Un réseau social pour
quoi faire ?
L’utilisation
d’internet a évolué. Il a d’abord apporté plus de
rapidité : le courrier électronique a quasiment remplacé la
lettre et le fax, le site internet est même en train de
supplanter le catalogue ou le menu au restaurant. Et
c’est finalement l’avènement du
Web 2.0 – le fait
de pouvoir contribuer collectivement à un site – qui
a montré
les capacités révolutionnaires de ce support en apportant une
nouvelle façon de contribuer ensemble à la création de
contenu. Les forums, groupes de discussion, et sites
participatifs contribuent à l’invention de nombreux outils
comme Wikipédia ou le système d’exploitation GNU/
Linux.

La récente pandémie nous a
prouvé, un peu à marche forcée, que notre Mouvement a
continué à travailler, à coopérer, assurant ainsi le
fonctionnement de l’association, la parution de nouveaux
outils, la publication de nos revues, inventant de
nouvelles formes de travail à distance. Et si nous
utilisions les réseaux sociaux pour permettre à ceux qui le
voudraient d’entrer dans la pédagogie Freinet, voire de s’y
former ?
Concrètement, que
faisons-nous ?
Pendant l’été,
le groupe Facebook La pédagogie d’Élise et
Célestin Freinet3 (groupe
dont nous sommes devenus administrateurs) a passé le cap
des 10 000 membres d’origines diverses, militants
de l’ICEM, de la
FIMEM, d’Éducation populaire, de courants proches de la
pédagogie Freinet ou simplement curieux ; parents ayant
choisi l’instruction en famille, personnel de crèche ou
issu de l’animation, enseignants et enseignantes... Depuis
que nous nous sommes investis dans l’animation
de ce groupe,
nous veillons à ce qu’il reste centré sur la pédagogie
Freinet : ceux et celles qui
s’abonnent signent une charte qui le précise.
Nous la faisons respecter si
nécessaire : avertissement par message
personnel ; désinscription temporaire ou
définitive – mais cela arrive finalement peu
souvent.
La place de l’ICEM et
de ses différents groupes de travail, de ses productions,
de ses activités y est centrale. Nous mettons en contact
les membres du groupe entre eux et nous les orientons vers
des mili-tants, militantes et des structures de l’ICEM.

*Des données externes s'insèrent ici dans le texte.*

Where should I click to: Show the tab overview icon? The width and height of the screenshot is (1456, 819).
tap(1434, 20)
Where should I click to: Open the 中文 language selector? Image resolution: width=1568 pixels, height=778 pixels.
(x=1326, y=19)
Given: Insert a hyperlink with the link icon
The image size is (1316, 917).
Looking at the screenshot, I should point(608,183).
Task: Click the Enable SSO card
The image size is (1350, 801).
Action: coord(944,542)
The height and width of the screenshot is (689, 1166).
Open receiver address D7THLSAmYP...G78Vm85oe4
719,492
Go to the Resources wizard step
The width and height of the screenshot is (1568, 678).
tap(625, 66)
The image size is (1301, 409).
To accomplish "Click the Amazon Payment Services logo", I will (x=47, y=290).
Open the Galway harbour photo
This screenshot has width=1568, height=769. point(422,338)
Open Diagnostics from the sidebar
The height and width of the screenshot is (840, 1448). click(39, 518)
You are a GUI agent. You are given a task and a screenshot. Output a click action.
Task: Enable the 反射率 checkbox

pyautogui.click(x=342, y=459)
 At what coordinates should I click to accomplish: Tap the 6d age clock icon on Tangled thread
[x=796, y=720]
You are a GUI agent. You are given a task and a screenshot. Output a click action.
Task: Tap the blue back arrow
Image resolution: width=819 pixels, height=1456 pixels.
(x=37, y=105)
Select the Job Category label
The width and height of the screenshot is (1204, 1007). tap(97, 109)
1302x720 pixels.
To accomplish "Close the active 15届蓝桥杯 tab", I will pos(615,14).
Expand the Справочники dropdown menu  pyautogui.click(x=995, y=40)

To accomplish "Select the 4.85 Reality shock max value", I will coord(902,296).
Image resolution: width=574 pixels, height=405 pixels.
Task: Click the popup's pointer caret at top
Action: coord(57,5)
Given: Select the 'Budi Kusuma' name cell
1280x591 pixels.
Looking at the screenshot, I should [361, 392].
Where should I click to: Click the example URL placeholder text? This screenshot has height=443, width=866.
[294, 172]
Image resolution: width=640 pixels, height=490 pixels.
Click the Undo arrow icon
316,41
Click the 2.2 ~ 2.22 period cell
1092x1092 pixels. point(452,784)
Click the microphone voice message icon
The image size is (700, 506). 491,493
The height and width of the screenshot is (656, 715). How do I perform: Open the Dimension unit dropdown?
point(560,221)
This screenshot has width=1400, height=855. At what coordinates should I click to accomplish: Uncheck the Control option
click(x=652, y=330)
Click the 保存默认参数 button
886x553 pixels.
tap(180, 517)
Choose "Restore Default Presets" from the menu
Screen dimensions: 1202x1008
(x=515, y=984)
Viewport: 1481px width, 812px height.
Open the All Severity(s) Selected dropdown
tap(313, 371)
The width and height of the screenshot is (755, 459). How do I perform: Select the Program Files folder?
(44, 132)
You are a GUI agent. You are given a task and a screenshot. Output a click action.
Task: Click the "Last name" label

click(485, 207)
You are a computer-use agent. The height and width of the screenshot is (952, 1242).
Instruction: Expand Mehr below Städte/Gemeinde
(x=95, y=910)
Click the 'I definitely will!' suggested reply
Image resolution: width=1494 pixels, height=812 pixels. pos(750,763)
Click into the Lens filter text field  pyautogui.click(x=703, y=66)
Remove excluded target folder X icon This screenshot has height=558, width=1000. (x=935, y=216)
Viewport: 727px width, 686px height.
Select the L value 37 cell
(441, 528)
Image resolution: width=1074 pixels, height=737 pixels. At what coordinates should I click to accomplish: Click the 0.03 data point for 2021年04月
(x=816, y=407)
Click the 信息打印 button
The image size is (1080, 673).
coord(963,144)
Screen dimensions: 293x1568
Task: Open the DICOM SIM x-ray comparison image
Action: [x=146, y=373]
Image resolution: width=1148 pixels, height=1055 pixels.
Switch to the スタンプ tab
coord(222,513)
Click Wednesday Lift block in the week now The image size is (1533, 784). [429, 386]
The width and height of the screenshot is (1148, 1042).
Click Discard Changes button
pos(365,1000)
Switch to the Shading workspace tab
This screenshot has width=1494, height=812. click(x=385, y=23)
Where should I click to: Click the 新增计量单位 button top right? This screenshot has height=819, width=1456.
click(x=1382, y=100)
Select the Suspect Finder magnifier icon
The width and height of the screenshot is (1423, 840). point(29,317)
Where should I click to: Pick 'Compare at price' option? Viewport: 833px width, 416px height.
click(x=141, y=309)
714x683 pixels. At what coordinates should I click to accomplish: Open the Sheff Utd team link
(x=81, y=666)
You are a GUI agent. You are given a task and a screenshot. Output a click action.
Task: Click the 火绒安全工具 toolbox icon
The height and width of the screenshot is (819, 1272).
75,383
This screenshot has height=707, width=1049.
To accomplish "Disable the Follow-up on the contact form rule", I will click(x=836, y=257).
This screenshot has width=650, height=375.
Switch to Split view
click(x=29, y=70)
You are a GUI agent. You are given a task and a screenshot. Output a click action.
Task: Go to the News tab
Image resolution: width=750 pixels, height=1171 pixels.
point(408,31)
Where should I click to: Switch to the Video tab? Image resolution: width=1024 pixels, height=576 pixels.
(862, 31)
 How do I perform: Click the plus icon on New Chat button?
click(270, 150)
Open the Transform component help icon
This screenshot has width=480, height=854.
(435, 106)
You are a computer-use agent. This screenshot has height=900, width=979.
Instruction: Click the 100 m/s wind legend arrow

Nous accompagnons les débats qui ont lieu, nous mettons à
disposition des contenus complétant des partages de
documents, d’outils issus des classes, nous proposons des
pistes de réflexion, nous relançons des discussions.
Plusieurs autres membres
de l’ICEM
interviennent régulièrement dans le même esprit. Des
groupes départementaux ont, depuis,
ouvert des pages
sur Facebook. Nous sommes présents sur d’autres pages
Facebook (ICEM, Nouvel éducateur) et d’autres réseaux sociaux
comme Twitter, Mastodon4 où
nous diffusons essentiellement des informations sur la vie
de l’ICEM, les revues, les éditions… informations reprises
et diffusées par les abonnés et les
abonnées à nos pages : individus, mais aussi autres
associations, médias. Cette présence utile et nécessaire
sur les réseaux sociaux n’est pas chronophage. Nous
continuons à participer à la vie de l’ICEM dans nos groupes
départementaux, régionaux et nationaux.
Et après ?
Plusieurs membres du
groupe La
pédagogie d’Élise et Célestin Freinet ont rejoint des Groupes
départementaux, ont participé à des stages et des
congrès.
Margarida Roméro a montré
que chez les enseignants et les enseignantes, il y avait
cinq profils face au numérique5. De celui ou
celle qui ne fait que consulter les ressources en ligne
jusqu’à ceux qui créent ensemble, à distance, des
connaissances et des outils.
Il semble donc impératif,
aujourd’hui, d’offrir à chacun, chacune la possibilité
d’entrer en pédagogie Freinet par le biais des réseaux
sociaux en ayant en tête ces différents profils et en
utilisant les possibilités offertes par ces « nouveaux »
outils numériques.
Et si nous nous y mettions
vraiment – sans abandonner, bien sûr, nos autres
pratiques : rencontres, stages, congrès… ?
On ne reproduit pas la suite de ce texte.